Exercise data START

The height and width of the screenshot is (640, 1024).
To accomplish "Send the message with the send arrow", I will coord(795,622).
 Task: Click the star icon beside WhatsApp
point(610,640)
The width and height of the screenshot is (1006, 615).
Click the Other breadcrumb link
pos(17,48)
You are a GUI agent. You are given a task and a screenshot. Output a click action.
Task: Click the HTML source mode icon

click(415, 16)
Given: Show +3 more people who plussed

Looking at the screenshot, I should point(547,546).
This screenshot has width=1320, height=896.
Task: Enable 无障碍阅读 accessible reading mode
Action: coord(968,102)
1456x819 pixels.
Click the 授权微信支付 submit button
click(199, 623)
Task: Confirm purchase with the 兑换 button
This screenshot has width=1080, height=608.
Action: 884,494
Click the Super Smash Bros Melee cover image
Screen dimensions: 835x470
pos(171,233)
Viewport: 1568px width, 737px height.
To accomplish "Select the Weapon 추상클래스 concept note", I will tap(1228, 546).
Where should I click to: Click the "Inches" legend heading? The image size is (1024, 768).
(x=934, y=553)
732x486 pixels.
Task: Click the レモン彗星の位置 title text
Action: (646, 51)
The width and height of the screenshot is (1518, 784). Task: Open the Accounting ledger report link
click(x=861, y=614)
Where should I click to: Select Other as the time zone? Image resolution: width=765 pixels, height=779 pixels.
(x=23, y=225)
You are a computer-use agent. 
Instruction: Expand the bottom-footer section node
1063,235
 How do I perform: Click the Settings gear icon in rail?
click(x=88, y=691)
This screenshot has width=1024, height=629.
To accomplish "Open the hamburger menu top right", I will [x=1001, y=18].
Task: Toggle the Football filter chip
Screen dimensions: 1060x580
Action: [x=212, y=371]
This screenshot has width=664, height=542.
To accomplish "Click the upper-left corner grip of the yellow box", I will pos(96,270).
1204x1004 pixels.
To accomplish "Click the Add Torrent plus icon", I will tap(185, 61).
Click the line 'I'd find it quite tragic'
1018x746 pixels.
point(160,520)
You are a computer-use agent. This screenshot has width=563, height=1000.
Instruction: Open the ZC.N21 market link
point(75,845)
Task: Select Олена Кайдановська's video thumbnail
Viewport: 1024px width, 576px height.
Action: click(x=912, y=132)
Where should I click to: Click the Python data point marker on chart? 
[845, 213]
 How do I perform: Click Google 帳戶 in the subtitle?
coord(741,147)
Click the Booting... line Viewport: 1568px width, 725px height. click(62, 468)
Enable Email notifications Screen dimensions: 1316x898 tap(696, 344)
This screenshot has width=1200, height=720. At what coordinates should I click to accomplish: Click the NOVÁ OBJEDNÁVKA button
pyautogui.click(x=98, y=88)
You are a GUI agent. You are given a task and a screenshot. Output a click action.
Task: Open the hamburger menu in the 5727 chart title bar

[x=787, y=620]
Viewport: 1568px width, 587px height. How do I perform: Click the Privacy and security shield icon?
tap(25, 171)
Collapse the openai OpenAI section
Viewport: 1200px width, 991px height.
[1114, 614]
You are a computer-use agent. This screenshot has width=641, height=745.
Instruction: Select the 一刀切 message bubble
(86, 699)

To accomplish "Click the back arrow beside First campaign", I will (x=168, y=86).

Exercise data END

What you have to do: In the records above, find each line that mentions the word "computer", and copy it.

Task solution:
You are a computer-use agent. 
You are a computer-use agent. This screenshot has width=563, height=1000.
You are a computer-use agent. This screenshot has width=641, height=745.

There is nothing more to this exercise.